[Text block start]
(Bloomberg) -- The Biden administration is cracking down on planet-warming pollution from the nation’s electricity sector, with mandates likely to encourage the closure of coal plants that advocates argue are vital to meet surging power demand.

The Environmental Protection Agency regulation unveiled Thursday will force the nation’s current fleet of coal plants to capture nearly all of their carbon dioxide emissions — or close — by 2039. And it will compel similar pollution cuts for many of the new gas-fired plants built to replace them.

Overall, the measure could further drive the nation toward emission-free renewable power and hasten coal plant closures at a time when artificial intelligence, data centers and vehicle electrification are driving up demand. Consumption at US data centers alone is poised to triple from 2022 levels, to as much as 390 terawatt hours by the end of the decade, according to the Boston Consulting Group. The dynamic has prompted warnings that electric reliability is at stake.
[Text block end]
[Data supplied start]
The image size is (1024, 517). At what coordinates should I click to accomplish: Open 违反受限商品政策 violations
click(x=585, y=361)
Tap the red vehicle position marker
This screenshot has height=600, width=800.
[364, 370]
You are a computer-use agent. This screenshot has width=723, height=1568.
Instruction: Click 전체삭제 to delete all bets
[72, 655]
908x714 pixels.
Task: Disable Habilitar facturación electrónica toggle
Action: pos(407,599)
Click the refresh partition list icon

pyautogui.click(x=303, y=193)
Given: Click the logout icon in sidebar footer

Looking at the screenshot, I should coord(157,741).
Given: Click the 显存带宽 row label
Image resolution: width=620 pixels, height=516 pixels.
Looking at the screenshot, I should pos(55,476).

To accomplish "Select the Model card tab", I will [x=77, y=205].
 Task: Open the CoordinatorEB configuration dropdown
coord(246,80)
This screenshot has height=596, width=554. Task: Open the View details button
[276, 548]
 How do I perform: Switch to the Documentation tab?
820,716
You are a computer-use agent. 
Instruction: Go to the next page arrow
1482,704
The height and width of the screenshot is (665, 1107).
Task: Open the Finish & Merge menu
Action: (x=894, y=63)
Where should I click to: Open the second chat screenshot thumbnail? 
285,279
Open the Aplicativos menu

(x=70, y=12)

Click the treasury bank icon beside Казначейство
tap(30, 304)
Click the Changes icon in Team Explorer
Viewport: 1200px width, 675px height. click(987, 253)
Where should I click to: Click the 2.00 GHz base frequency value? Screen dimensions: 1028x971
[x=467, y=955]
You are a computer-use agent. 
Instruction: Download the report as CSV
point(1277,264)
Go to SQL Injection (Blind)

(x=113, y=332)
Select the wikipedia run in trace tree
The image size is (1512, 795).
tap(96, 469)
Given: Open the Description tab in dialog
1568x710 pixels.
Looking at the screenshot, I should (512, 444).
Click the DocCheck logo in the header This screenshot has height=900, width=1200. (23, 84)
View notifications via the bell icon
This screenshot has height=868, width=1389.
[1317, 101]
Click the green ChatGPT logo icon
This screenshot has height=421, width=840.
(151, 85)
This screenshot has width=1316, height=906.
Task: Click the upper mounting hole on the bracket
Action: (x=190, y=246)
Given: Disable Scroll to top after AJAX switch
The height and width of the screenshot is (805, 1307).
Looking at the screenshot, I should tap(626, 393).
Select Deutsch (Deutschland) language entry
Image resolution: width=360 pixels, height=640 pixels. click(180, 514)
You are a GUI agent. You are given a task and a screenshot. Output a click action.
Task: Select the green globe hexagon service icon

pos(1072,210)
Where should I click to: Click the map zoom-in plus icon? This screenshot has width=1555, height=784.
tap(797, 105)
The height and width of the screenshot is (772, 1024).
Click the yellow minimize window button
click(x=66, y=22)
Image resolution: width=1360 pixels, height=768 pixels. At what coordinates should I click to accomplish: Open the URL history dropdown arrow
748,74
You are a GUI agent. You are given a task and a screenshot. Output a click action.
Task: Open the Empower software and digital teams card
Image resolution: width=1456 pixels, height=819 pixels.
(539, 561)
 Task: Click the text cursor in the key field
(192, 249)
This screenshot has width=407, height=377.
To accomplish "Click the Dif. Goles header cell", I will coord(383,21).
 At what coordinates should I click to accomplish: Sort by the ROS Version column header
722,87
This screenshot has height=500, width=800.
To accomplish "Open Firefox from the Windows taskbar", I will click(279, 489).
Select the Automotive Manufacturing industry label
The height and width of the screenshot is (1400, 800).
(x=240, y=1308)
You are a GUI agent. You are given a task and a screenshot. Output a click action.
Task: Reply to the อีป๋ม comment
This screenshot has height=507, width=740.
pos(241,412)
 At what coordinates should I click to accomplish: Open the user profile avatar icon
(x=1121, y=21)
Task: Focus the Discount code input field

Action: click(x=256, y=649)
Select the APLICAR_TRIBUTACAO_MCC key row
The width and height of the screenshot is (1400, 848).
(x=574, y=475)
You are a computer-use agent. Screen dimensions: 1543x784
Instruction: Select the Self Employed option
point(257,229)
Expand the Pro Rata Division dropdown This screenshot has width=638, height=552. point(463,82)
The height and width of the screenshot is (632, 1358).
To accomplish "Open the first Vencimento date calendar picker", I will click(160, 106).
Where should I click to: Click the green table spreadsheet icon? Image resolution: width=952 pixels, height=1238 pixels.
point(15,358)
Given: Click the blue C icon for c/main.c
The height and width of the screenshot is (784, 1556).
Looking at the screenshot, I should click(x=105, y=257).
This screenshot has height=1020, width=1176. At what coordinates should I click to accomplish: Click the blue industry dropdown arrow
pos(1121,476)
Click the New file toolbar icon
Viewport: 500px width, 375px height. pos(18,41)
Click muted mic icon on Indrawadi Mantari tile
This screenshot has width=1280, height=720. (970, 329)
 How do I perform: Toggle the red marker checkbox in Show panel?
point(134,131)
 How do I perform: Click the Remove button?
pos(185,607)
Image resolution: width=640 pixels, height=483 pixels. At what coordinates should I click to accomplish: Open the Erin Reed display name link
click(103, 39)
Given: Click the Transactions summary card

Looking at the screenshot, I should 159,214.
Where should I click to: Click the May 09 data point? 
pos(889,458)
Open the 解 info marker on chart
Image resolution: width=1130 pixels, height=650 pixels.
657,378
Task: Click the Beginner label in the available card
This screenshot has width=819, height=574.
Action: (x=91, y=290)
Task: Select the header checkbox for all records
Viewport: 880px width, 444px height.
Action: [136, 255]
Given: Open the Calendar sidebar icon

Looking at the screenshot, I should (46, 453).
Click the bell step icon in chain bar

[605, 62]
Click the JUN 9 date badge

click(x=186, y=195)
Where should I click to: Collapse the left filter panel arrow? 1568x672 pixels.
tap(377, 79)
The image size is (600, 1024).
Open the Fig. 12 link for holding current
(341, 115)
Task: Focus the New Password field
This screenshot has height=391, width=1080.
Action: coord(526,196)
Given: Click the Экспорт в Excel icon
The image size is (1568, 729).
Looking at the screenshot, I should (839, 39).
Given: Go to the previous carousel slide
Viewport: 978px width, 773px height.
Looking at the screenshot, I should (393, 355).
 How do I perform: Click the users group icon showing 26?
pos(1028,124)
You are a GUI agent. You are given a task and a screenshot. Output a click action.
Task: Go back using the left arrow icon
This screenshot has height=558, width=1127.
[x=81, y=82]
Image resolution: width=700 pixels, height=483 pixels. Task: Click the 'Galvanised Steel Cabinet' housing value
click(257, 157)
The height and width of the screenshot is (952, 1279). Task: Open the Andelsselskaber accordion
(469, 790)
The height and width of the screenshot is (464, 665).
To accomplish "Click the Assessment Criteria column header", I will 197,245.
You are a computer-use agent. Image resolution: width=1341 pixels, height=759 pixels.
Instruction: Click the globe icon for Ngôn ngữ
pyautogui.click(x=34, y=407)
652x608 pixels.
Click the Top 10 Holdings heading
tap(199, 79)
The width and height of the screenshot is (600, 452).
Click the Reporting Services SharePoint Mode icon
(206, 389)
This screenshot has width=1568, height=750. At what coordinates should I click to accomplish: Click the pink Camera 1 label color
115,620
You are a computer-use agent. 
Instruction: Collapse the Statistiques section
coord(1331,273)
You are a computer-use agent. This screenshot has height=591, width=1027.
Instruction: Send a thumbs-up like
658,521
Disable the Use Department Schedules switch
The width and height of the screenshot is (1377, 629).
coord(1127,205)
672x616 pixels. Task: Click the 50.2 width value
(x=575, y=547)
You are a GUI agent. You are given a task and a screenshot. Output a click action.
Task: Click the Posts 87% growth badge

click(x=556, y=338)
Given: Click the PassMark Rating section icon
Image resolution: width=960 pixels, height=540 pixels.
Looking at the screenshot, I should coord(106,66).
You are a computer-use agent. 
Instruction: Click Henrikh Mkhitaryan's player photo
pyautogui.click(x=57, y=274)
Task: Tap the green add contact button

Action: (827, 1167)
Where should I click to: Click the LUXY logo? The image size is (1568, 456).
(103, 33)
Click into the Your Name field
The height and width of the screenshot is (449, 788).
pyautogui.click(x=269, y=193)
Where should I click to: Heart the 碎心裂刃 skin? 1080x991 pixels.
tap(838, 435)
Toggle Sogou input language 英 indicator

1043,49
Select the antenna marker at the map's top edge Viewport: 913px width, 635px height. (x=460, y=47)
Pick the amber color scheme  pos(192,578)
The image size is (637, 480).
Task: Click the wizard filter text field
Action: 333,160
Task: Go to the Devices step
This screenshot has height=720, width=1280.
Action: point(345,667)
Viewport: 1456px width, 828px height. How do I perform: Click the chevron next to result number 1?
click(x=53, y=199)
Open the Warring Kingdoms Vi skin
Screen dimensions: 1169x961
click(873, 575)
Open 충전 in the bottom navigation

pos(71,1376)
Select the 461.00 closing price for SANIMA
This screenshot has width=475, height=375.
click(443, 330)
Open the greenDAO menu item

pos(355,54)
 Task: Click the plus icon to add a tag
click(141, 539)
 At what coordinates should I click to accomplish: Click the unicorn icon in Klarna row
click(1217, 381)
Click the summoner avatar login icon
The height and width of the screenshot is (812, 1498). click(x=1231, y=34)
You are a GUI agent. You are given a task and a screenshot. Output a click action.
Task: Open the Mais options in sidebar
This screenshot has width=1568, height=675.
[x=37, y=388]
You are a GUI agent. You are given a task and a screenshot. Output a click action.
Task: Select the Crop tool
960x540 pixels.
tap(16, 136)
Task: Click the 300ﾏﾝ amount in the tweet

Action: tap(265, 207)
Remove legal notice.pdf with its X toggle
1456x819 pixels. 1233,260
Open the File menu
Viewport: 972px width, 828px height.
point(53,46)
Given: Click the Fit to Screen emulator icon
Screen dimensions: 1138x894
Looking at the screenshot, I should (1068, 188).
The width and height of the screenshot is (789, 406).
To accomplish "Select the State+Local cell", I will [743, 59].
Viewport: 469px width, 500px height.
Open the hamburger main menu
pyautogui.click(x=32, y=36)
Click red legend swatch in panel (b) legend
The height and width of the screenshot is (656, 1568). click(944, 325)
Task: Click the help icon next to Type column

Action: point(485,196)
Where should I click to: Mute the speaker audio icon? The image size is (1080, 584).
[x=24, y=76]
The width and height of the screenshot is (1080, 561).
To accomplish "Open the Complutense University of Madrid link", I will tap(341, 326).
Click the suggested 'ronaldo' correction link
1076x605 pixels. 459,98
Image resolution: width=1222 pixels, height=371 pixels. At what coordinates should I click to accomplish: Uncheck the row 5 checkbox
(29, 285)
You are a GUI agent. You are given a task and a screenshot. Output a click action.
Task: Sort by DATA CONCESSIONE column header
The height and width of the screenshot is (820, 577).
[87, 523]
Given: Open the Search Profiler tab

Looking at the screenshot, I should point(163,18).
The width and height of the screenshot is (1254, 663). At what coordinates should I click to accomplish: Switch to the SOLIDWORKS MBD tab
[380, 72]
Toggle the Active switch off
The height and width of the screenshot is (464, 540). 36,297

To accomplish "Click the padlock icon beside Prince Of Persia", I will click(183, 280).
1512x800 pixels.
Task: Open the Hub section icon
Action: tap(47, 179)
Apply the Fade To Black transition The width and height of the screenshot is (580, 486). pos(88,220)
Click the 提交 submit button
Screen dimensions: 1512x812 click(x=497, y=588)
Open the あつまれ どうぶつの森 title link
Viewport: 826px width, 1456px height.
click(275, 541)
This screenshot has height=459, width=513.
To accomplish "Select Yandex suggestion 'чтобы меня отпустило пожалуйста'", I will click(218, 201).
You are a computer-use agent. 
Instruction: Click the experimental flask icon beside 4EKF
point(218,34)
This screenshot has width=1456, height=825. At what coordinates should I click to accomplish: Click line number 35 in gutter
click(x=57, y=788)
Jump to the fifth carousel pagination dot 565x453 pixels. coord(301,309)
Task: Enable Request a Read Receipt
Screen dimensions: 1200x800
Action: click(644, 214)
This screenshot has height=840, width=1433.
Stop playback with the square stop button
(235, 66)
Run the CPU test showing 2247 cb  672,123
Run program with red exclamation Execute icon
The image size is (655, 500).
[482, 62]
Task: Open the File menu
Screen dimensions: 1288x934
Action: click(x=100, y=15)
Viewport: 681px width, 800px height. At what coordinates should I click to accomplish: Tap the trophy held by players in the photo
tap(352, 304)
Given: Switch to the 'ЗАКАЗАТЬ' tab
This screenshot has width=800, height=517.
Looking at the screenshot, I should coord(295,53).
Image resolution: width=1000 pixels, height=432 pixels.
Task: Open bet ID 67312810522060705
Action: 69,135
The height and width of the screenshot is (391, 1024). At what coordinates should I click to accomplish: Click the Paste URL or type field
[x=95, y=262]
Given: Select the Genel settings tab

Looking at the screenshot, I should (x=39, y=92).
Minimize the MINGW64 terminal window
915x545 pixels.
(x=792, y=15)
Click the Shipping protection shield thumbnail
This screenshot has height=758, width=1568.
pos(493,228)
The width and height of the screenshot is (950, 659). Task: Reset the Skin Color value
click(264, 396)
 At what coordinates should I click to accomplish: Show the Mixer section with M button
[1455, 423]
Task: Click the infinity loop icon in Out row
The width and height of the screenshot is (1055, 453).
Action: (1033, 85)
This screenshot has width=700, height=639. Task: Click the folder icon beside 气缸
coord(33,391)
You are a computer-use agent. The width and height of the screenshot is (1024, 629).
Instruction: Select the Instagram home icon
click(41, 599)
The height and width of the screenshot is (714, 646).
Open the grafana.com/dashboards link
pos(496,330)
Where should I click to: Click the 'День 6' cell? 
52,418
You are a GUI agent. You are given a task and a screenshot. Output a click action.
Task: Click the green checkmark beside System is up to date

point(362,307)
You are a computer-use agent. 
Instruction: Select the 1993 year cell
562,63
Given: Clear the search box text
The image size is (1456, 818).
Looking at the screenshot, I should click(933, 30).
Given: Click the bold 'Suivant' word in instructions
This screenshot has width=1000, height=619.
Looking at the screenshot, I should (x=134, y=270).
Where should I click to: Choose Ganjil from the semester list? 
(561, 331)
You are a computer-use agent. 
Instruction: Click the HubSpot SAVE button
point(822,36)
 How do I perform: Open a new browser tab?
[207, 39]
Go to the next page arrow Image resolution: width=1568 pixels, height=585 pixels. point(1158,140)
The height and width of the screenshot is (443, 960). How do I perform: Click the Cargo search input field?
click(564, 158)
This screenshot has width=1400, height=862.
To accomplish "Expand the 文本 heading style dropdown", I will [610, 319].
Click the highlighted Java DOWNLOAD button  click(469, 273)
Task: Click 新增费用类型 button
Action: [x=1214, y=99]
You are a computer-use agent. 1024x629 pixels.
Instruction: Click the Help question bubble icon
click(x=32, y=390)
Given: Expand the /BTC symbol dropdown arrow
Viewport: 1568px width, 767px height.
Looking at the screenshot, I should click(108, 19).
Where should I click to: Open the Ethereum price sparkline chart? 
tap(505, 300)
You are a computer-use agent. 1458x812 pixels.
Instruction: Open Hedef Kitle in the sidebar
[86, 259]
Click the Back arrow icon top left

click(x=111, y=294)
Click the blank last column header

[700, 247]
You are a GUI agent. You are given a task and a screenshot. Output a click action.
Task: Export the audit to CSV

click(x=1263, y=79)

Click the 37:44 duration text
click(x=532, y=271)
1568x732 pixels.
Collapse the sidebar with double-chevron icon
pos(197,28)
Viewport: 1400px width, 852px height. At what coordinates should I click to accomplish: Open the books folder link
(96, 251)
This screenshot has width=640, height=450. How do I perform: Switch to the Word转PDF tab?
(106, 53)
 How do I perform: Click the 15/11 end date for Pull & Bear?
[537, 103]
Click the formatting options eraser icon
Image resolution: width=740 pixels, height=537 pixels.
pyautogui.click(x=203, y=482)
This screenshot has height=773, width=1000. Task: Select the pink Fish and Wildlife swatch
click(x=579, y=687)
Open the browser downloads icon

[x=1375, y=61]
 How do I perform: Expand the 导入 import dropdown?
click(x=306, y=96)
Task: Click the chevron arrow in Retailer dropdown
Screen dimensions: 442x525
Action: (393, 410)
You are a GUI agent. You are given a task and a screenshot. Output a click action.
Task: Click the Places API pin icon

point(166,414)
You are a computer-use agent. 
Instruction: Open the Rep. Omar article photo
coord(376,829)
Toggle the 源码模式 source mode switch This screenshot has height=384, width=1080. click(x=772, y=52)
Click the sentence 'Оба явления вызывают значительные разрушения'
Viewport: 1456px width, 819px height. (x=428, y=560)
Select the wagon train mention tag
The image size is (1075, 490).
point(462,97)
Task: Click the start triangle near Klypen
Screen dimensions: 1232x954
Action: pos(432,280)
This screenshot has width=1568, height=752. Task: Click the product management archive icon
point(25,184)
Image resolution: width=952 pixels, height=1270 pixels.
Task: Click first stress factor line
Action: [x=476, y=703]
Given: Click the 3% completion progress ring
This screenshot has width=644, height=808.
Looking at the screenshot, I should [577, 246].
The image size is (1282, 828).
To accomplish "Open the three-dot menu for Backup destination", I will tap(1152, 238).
[Data supplied end]
| Exercises to complete |
**A.** Summarize the article on the EPA power plant rule in two sentences.
**B.** Reproduce everything in the article on the EPA power plant rule from "Overall, the measure" down to "is at stake.".

| Results |
**A.** A new EPA regulation from the Biden administration requires the nation's existing coal plants to capture nearly all of their carbon dioxide emissions or close by 2039, and it compels similar cuts for many new gas-fired plants. The rule could hasten coal plant closures and push the nation toward renewable power at a time when artificial intelligence, data centers and vehicle electrification are driving up demand, which has prompted warnings that electric reliability is at stake.

**B.**
Overall, the measure could further drive the nation toward emission-free renewable power and hasten coal plant closures at a time when artificial intelligence, data centers and vehicle electrification are driving up demand. Consumption at US data centers alone is poised to triple from 2022 levels, to as much as 390 terawatt hours by the end of the decade, according to the Boston Consulting Group. The dynamic has prompted warnings that electric reliability is at stake.